What to watch next: regulatory and professional trends
- Bar authorities and courts will continue to update guidance on acceptable AI use in legal practice. Expect mandatory verification rules, disclosure obligations and possible reporting requirements for AI‑assisted filings.
- Standards efforts (for provenance, watermarking and auditability) are accelerating; adoption of machine‑readable provenance may become a de facto requirement for high‑stakes legal drafting.
- Vendors will compete on governance features (tenant grounding, no‑retrain guarantees, exportable logs). Procurement teams should make these a core selection criterion.

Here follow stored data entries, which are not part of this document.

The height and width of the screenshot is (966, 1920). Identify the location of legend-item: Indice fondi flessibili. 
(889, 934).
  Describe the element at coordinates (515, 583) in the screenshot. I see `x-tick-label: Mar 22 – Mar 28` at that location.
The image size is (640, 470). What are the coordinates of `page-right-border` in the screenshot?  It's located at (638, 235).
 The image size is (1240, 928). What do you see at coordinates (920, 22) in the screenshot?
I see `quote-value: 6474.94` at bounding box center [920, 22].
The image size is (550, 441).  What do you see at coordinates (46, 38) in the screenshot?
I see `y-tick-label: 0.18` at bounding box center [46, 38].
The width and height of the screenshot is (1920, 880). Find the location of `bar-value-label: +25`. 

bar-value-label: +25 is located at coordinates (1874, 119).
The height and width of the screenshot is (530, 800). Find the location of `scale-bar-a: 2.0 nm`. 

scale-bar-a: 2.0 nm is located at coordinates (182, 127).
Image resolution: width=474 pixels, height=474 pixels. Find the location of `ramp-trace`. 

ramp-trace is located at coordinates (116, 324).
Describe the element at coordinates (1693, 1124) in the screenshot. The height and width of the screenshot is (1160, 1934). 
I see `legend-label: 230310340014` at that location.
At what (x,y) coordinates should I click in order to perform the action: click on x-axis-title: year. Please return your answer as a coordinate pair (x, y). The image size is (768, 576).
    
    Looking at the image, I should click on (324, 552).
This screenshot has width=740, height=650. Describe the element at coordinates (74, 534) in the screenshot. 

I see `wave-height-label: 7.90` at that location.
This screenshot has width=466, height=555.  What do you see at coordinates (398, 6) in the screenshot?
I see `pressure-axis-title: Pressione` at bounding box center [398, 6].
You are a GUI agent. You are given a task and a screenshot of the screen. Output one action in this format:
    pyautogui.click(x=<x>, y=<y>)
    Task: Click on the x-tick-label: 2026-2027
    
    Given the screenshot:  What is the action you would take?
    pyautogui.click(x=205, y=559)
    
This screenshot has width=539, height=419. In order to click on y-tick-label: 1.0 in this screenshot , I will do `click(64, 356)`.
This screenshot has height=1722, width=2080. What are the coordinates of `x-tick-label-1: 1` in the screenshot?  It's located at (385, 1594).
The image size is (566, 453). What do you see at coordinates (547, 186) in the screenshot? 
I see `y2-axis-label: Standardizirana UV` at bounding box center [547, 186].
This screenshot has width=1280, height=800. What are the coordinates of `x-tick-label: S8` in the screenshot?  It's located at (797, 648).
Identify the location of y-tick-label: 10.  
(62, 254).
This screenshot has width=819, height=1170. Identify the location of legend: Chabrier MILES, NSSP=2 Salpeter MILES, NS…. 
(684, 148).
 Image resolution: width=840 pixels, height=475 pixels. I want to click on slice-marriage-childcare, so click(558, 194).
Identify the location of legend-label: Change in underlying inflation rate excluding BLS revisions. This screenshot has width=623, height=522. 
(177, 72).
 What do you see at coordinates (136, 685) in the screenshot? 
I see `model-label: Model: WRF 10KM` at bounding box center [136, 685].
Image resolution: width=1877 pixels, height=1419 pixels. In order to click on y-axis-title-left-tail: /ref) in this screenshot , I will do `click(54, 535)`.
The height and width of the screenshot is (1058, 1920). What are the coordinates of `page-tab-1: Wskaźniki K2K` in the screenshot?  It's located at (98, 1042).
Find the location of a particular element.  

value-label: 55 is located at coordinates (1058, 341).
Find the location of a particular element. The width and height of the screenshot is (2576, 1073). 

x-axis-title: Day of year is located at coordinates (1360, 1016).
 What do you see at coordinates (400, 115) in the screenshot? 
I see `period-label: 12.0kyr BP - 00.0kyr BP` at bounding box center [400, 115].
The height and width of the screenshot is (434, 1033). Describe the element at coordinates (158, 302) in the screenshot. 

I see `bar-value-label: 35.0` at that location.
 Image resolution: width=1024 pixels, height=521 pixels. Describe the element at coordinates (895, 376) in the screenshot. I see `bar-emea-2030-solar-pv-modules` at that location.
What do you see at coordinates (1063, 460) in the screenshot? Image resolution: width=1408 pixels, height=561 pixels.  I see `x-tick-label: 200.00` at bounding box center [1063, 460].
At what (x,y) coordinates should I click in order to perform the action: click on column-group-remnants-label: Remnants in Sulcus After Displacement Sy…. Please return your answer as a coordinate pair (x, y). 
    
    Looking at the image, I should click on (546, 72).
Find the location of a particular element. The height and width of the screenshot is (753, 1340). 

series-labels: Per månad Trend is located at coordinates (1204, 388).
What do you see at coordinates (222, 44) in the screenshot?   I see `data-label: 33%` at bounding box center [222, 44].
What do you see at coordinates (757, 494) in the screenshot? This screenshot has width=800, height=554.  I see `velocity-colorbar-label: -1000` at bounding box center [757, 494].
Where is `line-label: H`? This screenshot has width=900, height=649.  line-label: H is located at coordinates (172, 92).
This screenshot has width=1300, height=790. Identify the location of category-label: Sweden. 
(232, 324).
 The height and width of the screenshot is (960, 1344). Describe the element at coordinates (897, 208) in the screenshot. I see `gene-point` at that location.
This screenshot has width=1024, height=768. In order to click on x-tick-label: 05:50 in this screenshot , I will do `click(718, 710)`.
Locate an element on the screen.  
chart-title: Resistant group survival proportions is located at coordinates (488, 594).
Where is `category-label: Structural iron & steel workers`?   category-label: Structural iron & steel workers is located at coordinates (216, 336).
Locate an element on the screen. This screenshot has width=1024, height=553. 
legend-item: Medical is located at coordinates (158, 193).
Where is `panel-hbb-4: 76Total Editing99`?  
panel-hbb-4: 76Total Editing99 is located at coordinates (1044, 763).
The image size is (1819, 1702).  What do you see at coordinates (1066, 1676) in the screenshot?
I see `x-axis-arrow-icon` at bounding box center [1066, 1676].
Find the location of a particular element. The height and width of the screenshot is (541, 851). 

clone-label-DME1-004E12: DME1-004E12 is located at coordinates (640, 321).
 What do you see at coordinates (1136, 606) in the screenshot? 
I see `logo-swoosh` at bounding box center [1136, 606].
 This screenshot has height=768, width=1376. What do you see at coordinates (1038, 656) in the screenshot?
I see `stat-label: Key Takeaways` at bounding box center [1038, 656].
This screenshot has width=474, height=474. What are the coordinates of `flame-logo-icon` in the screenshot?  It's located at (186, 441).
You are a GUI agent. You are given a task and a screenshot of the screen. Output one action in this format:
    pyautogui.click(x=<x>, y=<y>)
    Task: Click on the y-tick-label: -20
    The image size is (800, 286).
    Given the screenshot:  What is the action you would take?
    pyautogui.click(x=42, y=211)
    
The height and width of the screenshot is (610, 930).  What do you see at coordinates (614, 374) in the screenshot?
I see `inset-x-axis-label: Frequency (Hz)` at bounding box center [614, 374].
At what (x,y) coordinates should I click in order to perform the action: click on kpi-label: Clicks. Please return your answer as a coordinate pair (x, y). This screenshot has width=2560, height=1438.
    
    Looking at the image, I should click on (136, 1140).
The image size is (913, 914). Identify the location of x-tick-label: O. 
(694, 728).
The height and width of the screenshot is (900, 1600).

- Firms that meaningfully invest in training, human verification and engineering controls will preserve productivity gains while reducing sanction risk. Those that don’t will face increasing regulatory and judicial scrutiny.
Conclusion
The Buchalter order — a judge declining formal sanctions after remedial commitments — is a pragmatic outcome that recognizes the difference between a single human error and systemic misconduct. But it is not a technical endorsement of free‑wheeling AI use in legal work. The episode should prompt every law firm and Windows‑based enterprise to move from permissive experimentation to disciplined operation: define permitted AI tools, enforce tenant and endpoint controls, require human verification, log prompts and responses, and invest in training.Generative AI will continue to reshape productivity. The professional response must be to capture the efficiency benefits while hardening verification and governance so that a helping hand doesn’t become a liability. The Buchalter case is a useful example of the remedy path — immediate transparency, process remediation, verified technical controls, and focused training — but it should also be a warning: courts are watching, and verification remains the lawyer’s last and most important duty.